» SET TASK
Quote the items below word for word, from the line with "Click the Total Traded Shares figure" through the line with "point(257,24)", and give nothing else.

------------------------------

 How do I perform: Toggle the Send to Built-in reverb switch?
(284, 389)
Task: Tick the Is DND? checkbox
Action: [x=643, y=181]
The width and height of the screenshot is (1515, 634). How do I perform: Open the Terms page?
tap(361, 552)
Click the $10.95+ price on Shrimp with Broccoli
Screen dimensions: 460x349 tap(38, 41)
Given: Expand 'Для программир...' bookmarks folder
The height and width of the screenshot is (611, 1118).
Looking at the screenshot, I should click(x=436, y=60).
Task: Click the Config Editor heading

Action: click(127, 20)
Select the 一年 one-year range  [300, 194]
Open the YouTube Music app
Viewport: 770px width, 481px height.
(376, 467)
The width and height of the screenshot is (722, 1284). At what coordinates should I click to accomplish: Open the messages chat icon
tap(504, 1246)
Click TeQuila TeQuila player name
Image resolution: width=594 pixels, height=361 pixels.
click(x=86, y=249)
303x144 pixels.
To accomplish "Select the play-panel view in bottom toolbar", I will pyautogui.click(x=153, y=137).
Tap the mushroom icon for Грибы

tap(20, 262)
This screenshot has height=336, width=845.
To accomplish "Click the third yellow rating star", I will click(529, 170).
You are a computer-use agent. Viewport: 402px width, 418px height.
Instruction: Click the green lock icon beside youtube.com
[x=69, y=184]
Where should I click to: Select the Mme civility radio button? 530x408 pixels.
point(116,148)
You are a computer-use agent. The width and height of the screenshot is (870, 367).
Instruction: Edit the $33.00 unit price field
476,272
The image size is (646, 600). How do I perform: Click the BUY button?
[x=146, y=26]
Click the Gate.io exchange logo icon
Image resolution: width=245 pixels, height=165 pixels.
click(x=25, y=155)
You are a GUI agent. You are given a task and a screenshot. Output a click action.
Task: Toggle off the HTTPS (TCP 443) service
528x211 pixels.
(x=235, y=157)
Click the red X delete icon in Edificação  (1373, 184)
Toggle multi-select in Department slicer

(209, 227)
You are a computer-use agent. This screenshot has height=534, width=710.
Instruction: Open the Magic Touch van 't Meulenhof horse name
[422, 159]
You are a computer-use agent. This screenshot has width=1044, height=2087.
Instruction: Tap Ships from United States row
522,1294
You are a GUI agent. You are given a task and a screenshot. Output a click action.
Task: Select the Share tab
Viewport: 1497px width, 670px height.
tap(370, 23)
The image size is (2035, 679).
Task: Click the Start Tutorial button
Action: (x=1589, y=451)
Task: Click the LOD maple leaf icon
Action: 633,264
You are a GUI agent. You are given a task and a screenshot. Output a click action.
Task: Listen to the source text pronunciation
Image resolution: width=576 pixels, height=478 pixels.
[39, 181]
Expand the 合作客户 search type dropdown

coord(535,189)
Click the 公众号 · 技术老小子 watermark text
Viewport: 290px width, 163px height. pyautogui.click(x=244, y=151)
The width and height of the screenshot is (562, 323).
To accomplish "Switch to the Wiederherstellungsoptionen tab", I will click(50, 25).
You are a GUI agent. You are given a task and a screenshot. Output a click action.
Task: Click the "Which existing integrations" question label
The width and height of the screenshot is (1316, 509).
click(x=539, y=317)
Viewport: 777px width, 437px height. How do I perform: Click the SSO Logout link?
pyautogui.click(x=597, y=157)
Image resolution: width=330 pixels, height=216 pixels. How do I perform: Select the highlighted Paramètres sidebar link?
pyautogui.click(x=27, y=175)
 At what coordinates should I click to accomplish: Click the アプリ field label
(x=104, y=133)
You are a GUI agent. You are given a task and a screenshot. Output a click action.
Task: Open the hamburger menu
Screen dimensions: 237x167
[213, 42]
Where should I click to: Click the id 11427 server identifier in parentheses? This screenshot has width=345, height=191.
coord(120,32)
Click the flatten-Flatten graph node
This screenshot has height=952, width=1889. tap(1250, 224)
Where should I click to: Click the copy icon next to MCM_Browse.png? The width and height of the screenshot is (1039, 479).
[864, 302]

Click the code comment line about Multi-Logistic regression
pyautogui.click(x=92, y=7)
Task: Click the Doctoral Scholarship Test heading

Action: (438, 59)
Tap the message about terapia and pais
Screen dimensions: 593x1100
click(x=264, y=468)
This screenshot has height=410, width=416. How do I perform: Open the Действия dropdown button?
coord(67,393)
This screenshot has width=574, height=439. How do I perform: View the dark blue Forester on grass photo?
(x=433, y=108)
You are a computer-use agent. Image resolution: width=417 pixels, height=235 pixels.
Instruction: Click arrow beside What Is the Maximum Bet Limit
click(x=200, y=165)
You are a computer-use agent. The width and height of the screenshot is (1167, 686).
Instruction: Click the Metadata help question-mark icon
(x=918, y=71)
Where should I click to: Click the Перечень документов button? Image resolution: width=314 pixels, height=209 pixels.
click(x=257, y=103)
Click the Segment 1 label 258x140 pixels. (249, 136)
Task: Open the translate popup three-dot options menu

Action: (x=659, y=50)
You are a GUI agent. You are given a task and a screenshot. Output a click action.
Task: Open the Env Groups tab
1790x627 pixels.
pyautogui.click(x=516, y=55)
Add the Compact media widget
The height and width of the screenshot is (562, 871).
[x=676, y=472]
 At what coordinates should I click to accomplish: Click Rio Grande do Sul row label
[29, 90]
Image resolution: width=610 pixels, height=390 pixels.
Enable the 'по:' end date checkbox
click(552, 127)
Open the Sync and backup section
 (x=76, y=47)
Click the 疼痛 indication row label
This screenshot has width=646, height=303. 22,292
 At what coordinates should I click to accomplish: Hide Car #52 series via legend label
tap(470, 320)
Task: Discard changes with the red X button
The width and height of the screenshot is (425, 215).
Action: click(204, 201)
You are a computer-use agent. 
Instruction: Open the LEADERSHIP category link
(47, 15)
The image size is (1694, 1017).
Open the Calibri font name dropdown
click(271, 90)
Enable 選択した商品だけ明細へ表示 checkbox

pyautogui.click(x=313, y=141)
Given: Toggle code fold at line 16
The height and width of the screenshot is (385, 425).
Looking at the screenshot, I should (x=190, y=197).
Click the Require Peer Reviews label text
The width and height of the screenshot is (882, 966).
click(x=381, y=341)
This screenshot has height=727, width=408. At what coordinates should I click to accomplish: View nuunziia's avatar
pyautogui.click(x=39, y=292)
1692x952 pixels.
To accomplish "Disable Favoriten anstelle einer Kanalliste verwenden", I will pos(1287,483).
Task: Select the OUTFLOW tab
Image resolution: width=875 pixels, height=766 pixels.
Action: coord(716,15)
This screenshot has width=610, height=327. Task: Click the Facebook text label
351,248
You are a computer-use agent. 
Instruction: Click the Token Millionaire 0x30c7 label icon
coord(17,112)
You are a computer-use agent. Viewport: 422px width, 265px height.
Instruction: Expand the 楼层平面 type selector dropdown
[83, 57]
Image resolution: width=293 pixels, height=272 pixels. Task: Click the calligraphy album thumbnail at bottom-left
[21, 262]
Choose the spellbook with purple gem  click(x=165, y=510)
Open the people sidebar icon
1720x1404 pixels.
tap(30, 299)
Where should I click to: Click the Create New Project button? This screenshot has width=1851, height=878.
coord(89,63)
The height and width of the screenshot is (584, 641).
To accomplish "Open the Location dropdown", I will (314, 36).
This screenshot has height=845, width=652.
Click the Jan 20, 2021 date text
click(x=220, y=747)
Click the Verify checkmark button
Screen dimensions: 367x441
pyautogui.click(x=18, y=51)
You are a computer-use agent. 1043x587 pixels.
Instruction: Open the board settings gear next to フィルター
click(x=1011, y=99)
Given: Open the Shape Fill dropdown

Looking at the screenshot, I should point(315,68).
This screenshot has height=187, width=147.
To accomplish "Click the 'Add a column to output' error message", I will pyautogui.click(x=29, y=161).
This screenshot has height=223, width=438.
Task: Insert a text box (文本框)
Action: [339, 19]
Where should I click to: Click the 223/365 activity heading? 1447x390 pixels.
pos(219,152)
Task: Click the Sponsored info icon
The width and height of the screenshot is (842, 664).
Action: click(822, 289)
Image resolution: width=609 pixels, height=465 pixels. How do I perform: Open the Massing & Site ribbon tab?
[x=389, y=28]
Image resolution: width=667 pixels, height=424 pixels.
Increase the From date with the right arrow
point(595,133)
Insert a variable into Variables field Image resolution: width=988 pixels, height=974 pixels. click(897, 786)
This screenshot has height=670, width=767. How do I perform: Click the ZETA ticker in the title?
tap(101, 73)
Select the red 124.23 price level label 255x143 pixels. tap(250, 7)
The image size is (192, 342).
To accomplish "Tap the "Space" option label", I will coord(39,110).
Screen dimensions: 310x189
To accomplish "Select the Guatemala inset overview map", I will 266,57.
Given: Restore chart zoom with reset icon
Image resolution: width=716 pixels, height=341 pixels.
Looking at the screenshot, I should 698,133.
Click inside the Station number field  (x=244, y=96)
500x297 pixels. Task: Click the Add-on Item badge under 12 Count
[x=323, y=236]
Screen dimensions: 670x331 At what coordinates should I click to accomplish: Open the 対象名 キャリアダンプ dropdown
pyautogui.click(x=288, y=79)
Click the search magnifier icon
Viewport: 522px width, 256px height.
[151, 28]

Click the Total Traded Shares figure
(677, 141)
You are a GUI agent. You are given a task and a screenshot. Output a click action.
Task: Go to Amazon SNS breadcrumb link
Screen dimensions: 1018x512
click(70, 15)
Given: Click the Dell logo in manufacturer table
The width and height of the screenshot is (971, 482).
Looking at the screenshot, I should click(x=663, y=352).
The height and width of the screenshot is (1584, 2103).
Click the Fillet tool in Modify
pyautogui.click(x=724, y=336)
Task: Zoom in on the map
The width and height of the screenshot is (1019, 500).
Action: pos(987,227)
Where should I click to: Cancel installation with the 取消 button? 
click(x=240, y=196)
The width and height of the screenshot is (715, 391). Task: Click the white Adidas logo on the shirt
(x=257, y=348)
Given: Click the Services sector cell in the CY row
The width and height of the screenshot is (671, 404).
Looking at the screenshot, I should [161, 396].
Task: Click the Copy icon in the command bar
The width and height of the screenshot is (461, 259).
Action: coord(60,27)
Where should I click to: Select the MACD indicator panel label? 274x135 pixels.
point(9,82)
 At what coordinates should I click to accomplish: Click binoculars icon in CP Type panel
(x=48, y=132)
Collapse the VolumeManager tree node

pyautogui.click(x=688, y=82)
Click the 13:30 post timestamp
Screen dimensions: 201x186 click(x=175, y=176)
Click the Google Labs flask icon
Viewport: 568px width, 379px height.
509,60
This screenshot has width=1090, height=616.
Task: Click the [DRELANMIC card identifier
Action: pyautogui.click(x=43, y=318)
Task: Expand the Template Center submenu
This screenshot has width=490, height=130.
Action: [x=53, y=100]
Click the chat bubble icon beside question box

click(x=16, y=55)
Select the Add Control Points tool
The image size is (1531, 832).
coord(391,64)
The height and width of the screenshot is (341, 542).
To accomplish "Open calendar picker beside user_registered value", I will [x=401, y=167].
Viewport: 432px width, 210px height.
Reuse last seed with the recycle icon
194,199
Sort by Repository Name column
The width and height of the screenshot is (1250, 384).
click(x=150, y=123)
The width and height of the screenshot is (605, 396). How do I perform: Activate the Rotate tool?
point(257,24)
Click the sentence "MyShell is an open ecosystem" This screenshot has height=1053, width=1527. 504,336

------------------------------

» REPLY TO THE EXERCISE
Click the Total Traded Shares figure
(677, 141)
You are a GUI agent. You are given a task and a screenshot. Output a click action.
Task: Go to Amazon SNS breadcrumb link
Screen dimensions: 1018x512
click(70, 15)
Given: Click the Dell logo in manufacturer table
The width and height of the screenshot is (971, 482).
Looking at the screenshot, I should click(x=663, y=352).
The height and width of the screenshot is (1584, 2103).
Click the Fillet tool in Modify
pyautogui.click(x=724, y=336)
Task: Zoom in on the map
The width and height of the screenshot is (1019, 500).
Action: pos(987,227)
Where should I click to: Cancel installation with the 取消 button? 
click(x=240, y=196)
The width and height of the screenshot is (715, 391). Task: Click the white Adidas logo on the shirt
(x=257, y=348)
Given: Click the Services sector cell in the CY row
The width and height of the screenshot is (671, 404).
Looking at the screenshot, I should [161, 396].
Task: Click the Copy icon in the command bar
The width and height of the screenshot is (461, 259).
Action: coord(60,27)
Where should I click to: Select the MACD indicator panel label? 274x135 pixels.
point(9,82)
 At what coordinates should I click to accomplish: Click binoculars icon in CP Type panel
(x=48, y=132)
Collapse the VolumeManager tree node

pyautogui.click(x=688, y=82)
Click the 13:30 post timestamp
Screen dimensions: 201x186 click(x=175, y=176)
Click the Google Labs flask icon
Viewport: 568px width, 379px height.
509,60
This screenshot has width=1090, height=616.
Task: Click the [DRELANMIC card identifier
Action: pyautogui.click(x=43, y=318)
Task: Expand the Template Center submenu
This screenshot has width=490, height=130.
Action: [x=53, y=100]
Click the chat bubble icon beside question box

click(x=16, y=55)
Select the Add Control Points tool
The image size is (1531, 832).
coord(391,64)
The height and width of the screenshot is (341, 542).
To accomplish "Open calendar picker beside user_registered value", I will [x=401, y=167].
Viewport: 432px width, 210px height.
Reuse last seed with the recycle icon
194,199
Sort by Repository Name column
The width and height of the screenshot is (1250, 384).
click(x=150, y=123)
The width and height of the screenshot is (605, 396). How do I perform: Activate the Rotate tool?
point(257,24)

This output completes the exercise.